BY Albert Renger-Patzsch
2023-03-07
Title | The Absolute Realist PDF eBook |
Author | Albert Renger-Patzsch |
Publisher | Getty Publications |
Pages | 342 |
Release | 2023-03-07 |
Genre | Photography |
ISBN | 1606067826 |
This annotated anthology presents the first English translation of German photographer Albert Renger-Patzsch’s collected writings. A towering figure in the history of photography, Albert Renger-Patzsch (1897–1966) has come to epitomize New Objectivity, the neorealist movement in modernist literature, film, and the visual arts recognized as the signature artistic style of Germany’s Weimar Republic. Today, his images are regularly exhibited and widely considered key influences on contemporary photographers. Whether they capture geometrically intricate cacti, flooded tidal landscapes, stacks of raw materials, or imposing blast furnace towers, Renger-Patzsch’s photographs embody what his peer Hugo Sieker termed “absolute realism,” an approach predicated upon the idea that photographers have one task: to exploit the camera’s unique capacity to document with uncompromising detail.
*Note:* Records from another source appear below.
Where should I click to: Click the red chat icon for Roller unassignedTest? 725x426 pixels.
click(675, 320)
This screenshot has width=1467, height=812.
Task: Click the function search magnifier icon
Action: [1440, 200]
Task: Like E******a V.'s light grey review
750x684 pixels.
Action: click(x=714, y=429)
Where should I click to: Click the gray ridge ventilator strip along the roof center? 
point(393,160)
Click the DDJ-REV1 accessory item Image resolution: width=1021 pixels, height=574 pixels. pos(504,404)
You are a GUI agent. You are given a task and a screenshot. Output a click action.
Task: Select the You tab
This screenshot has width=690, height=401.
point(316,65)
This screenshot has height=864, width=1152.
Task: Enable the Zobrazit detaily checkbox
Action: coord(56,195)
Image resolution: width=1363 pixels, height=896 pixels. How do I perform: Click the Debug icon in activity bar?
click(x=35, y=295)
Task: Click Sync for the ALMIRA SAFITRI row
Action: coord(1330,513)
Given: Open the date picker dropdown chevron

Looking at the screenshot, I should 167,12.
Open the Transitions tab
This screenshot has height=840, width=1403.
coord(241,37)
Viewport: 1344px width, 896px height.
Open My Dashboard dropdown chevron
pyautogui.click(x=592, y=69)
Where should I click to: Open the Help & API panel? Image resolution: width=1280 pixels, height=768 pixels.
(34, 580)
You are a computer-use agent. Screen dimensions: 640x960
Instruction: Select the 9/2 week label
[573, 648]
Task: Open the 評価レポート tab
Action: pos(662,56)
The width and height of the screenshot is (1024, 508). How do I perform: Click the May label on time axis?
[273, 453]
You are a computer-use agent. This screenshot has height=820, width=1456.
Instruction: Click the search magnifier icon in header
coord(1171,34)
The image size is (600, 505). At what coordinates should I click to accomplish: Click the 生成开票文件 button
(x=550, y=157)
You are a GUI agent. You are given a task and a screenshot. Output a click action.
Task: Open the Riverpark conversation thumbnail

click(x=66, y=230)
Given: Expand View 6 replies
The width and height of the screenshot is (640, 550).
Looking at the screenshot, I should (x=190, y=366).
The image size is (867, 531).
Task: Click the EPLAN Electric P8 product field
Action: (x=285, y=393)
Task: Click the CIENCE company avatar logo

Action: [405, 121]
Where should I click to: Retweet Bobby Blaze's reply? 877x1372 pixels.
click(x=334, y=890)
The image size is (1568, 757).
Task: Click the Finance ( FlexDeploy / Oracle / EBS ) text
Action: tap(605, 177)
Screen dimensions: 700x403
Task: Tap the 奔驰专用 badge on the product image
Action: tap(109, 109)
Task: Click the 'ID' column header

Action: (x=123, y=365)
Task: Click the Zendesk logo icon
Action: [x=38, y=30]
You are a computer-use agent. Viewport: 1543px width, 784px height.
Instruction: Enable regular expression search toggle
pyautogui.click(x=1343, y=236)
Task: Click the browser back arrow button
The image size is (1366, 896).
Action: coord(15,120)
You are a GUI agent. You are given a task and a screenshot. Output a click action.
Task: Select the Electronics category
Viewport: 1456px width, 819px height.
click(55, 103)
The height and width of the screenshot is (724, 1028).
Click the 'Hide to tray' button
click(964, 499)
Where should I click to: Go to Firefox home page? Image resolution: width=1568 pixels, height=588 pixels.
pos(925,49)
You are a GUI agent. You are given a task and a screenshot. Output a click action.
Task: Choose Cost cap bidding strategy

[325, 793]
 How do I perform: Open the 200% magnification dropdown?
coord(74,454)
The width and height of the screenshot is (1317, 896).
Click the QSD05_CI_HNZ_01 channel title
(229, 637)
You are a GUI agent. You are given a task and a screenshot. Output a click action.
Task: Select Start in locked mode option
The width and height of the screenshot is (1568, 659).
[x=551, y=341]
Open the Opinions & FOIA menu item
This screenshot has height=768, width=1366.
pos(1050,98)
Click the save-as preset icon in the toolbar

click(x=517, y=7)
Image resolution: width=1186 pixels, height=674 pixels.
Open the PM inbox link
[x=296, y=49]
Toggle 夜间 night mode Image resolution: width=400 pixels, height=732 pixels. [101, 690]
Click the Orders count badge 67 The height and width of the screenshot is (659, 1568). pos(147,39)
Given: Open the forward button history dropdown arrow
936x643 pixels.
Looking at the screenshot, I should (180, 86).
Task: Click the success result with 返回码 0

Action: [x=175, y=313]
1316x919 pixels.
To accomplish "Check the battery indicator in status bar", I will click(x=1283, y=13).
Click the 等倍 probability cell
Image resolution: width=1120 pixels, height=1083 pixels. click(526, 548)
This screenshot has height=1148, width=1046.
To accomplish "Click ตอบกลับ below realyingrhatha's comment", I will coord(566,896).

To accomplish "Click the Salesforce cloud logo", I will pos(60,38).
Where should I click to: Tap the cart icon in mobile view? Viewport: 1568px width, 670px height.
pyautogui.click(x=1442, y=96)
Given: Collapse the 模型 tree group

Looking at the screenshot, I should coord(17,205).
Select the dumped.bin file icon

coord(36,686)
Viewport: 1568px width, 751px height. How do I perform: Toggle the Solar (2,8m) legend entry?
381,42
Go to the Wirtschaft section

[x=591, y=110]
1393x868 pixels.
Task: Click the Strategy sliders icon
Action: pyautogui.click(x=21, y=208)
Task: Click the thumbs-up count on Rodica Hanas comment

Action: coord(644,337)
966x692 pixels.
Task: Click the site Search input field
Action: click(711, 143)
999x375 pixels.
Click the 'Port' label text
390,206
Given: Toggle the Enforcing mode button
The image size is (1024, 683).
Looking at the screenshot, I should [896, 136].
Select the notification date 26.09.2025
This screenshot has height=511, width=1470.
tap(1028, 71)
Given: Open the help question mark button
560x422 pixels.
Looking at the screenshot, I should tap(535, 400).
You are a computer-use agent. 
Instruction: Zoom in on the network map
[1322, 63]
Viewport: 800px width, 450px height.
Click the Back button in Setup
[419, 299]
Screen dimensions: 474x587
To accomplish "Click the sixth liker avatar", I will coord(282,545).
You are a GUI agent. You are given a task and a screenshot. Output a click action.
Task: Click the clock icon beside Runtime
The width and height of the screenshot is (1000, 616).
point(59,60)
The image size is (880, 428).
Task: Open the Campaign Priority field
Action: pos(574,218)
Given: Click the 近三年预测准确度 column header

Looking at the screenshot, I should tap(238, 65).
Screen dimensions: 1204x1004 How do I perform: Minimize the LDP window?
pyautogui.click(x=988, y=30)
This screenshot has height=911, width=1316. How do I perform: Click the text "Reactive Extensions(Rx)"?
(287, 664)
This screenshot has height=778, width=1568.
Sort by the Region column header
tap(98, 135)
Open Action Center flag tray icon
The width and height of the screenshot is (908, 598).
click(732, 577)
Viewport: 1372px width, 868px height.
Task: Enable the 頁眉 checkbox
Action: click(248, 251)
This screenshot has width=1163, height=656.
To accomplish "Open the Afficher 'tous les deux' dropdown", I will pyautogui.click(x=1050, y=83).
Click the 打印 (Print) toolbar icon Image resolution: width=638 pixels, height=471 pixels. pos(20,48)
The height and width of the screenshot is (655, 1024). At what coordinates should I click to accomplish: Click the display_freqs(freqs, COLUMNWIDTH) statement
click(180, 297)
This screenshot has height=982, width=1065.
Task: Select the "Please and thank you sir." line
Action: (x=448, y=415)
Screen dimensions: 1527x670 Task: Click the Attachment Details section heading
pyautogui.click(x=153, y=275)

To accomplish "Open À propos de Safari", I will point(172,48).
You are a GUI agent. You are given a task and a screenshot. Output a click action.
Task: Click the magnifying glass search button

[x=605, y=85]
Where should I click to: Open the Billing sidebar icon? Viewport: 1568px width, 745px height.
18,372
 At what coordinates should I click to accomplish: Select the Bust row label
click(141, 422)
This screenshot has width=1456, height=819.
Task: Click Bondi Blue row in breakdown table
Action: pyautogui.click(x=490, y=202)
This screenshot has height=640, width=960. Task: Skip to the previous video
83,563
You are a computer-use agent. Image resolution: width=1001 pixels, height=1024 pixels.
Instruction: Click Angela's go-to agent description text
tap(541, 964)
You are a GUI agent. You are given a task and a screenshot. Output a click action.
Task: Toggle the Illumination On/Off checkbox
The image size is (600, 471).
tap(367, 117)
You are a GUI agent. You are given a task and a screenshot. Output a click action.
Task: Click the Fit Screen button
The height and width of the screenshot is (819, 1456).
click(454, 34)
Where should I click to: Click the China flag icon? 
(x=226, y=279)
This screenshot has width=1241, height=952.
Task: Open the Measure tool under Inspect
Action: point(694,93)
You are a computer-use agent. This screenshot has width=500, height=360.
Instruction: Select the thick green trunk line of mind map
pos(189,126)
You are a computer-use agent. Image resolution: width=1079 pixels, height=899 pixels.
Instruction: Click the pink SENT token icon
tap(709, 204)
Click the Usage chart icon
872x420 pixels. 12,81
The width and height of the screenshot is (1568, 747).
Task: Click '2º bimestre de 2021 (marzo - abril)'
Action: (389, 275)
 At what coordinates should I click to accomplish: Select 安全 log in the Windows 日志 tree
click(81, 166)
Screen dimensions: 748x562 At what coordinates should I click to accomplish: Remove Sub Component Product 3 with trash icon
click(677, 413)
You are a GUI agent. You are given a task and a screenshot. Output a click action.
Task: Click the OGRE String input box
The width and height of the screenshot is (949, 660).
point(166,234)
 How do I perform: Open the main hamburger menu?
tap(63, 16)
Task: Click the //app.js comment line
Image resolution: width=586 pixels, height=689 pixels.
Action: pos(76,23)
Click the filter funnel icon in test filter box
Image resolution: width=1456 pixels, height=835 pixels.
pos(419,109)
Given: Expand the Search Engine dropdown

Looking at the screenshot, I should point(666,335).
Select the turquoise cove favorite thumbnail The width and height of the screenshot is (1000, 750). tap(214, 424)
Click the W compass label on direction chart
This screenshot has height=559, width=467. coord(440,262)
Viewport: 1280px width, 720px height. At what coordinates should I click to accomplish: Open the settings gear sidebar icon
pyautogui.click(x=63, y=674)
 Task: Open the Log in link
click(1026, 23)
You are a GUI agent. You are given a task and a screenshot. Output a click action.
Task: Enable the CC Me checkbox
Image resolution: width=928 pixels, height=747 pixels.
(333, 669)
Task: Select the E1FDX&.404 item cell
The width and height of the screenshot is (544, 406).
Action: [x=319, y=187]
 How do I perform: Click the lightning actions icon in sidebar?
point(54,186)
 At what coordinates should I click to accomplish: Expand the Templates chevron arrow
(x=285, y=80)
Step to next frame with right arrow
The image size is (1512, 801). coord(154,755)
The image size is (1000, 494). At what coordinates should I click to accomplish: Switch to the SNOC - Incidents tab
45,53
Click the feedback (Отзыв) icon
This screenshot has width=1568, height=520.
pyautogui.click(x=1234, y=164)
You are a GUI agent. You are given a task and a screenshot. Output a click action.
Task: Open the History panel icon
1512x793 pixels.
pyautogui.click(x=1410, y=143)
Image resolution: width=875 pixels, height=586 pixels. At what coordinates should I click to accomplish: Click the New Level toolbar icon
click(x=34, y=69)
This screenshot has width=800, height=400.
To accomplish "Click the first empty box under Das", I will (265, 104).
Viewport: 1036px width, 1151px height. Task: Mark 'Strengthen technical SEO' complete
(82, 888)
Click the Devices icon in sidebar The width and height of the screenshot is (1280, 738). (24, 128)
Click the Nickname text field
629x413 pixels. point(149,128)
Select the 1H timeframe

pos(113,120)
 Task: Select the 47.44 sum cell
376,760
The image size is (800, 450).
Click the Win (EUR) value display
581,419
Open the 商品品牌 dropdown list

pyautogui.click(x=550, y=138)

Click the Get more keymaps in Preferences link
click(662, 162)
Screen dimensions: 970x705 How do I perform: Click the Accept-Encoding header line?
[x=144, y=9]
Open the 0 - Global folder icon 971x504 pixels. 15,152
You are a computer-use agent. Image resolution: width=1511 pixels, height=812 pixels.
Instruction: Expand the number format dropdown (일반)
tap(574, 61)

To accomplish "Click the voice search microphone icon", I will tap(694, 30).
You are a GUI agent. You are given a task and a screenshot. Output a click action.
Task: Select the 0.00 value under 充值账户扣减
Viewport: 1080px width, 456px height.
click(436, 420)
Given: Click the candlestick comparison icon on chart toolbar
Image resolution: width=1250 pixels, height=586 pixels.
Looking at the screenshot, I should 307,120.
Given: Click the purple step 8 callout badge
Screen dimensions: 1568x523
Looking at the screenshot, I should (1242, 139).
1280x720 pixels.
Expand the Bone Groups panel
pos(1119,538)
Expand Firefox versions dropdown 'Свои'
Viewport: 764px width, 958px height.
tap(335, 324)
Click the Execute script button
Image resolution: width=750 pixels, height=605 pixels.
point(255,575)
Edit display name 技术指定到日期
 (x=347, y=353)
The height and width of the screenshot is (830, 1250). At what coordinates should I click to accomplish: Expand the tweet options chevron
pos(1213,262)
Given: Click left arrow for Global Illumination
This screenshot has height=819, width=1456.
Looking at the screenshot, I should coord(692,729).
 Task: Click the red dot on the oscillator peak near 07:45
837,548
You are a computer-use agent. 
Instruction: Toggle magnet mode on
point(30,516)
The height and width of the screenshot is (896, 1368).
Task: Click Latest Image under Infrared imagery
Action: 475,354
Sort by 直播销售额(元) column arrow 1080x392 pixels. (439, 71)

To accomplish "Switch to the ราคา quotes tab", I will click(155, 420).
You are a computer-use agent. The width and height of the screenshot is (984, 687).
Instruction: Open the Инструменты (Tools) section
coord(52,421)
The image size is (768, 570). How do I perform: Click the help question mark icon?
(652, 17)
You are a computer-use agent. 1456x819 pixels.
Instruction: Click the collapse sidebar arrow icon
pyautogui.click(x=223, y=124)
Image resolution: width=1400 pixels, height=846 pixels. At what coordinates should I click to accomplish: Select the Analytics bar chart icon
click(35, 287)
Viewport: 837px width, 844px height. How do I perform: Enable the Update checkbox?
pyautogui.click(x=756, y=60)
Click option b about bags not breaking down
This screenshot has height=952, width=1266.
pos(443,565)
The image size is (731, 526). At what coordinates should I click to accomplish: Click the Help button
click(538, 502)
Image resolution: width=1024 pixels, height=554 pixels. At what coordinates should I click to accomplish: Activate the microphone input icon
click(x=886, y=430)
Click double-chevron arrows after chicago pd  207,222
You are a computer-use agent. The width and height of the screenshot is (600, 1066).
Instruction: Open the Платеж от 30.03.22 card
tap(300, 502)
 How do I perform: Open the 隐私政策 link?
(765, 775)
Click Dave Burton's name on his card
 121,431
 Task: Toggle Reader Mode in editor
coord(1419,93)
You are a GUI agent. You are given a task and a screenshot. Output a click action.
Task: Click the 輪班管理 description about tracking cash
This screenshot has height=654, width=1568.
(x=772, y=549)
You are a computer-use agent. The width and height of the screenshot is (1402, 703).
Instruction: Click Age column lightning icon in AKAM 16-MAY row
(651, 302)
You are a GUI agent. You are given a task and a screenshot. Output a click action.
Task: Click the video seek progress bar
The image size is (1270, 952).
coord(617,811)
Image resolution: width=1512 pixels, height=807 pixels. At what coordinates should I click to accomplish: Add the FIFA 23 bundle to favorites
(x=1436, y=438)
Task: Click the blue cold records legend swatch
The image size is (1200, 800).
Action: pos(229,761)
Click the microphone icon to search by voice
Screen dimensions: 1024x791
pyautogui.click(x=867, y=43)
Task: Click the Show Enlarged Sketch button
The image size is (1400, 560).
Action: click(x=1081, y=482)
Not only a photographer, Renger-Patzsch was also an influential and lucid writer who advocated his unique brand of uncompromising realism in almost a half century’s worth of articles, essays, lectures, brochures, and unpublished manuscripts addressing photography, technology, and modernity. Drawing on his papers at the Getty Research Institute and other archives, The Absolute Realist unites in one volume this skillful photographer’s ideas about the defining visual medium of modernity.